AIM OF THE TASK » Go through the entries below and collect each line with the string "will" in it.

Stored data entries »
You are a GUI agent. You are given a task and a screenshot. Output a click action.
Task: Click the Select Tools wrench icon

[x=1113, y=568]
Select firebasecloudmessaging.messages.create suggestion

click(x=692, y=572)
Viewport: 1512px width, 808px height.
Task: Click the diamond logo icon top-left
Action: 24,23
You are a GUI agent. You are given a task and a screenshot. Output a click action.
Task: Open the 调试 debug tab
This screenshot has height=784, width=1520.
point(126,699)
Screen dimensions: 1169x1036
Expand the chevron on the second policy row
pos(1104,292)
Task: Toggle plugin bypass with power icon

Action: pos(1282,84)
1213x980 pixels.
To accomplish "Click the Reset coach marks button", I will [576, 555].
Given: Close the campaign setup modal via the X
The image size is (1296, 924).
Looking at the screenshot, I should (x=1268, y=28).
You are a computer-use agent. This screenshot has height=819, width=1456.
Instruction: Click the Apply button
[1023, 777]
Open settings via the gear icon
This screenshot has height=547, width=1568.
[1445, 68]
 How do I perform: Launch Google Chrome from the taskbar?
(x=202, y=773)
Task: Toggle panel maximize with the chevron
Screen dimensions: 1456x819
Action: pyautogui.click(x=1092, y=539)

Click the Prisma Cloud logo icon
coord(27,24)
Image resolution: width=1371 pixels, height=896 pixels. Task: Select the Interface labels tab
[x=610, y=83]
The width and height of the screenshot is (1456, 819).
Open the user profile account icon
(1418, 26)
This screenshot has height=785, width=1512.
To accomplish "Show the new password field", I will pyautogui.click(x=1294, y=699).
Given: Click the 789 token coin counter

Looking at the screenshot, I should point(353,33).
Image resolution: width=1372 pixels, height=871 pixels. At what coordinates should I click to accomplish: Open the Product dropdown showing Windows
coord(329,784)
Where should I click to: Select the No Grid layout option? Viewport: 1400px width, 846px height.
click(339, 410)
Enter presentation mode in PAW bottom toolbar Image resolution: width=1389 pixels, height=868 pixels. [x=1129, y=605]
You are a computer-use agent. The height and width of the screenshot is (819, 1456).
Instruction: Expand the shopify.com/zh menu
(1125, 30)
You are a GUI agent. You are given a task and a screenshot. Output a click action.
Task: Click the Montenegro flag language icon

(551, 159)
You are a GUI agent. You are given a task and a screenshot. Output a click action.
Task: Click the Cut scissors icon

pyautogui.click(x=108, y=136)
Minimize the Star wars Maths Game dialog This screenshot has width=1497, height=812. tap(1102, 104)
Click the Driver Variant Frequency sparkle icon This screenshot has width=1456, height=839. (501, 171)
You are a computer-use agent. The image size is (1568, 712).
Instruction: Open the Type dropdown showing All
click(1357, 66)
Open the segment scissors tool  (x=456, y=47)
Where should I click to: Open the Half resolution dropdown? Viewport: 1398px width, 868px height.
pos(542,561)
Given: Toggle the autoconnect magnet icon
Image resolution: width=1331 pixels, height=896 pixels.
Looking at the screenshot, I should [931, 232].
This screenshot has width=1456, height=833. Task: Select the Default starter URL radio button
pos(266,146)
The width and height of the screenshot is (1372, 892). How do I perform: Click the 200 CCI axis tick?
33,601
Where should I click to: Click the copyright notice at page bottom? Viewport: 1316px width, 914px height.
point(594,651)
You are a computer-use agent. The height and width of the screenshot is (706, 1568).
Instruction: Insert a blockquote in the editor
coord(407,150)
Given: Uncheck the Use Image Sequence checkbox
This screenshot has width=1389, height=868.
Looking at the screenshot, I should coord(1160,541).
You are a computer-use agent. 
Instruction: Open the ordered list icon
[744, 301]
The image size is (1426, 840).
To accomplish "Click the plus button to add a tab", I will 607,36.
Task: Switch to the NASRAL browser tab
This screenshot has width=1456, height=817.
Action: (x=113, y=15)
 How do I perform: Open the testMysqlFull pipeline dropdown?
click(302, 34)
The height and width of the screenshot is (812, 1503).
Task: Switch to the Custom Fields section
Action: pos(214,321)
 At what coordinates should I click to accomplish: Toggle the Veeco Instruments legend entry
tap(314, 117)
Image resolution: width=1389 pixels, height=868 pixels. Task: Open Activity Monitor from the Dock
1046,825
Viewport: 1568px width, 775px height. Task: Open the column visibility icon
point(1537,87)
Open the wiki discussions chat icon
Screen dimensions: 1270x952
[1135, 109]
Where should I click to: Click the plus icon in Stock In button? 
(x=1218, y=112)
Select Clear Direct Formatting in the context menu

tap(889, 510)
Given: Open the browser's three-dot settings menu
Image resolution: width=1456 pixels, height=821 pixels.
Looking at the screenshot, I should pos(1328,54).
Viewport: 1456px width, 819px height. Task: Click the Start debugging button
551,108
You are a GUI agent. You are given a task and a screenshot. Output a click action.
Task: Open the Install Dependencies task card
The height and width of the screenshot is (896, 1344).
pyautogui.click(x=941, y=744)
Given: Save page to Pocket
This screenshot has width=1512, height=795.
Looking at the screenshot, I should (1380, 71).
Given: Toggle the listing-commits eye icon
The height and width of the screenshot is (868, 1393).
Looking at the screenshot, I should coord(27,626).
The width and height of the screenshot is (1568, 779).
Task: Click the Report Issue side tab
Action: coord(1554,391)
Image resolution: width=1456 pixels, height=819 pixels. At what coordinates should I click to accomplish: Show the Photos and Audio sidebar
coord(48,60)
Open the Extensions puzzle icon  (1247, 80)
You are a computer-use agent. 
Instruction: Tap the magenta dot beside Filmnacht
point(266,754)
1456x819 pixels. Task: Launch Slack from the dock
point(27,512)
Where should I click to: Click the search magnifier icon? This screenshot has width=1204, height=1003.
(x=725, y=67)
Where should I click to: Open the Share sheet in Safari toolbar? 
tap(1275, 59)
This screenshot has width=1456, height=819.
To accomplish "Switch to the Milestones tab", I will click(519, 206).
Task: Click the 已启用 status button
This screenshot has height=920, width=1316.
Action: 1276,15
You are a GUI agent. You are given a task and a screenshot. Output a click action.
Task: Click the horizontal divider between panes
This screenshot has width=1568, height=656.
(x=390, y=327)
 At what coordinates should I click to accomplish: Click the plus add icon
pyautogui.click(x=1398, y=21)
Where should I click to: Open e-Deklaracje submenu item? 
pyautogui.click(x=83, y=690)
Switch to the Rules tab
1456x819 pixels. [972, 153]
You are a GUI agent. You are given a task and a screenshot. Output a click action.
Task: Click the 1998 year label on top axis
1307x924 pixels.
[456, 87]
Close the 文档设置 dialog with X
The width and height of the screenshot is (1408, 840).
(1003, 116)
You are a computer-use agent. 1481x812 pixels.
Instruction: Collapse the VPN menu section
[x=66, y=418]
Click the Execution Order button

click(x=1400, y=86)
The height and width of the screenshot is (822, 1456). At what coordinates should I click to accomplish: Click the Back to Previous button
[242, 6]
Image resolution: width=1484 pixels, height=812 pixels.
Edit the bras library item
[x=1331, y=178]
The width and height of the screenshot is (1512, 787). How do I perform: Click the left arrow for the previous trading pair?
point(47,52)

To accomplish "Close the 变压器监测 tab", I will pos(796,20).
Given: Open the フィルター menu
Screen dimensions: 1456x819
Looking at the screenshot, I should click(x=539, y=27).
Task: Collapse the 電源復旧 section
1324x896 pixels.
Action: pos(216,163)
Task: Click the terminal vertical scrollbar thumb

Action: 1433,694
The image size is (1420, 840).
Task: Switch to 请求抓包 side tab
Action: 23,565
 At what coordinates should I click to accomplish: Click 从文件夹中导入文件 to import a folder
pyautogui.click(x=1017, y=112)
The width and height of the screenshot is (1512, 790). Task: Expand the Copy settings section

SOLUTION TO THIS TASK »
To accomplish "Click the Reset coach marks button", I will [576, 555].
To accomplish "Show the new password field", I will pyautogui.click(x=1294, y=699).
To accomplish "Click the plus button to add a tab", I will 607,36.
To accomplish "Switch to the Milestones tab", I will click(519, 206).
To accomplish "Close the 变压器监测 tab", I will pos(796,20).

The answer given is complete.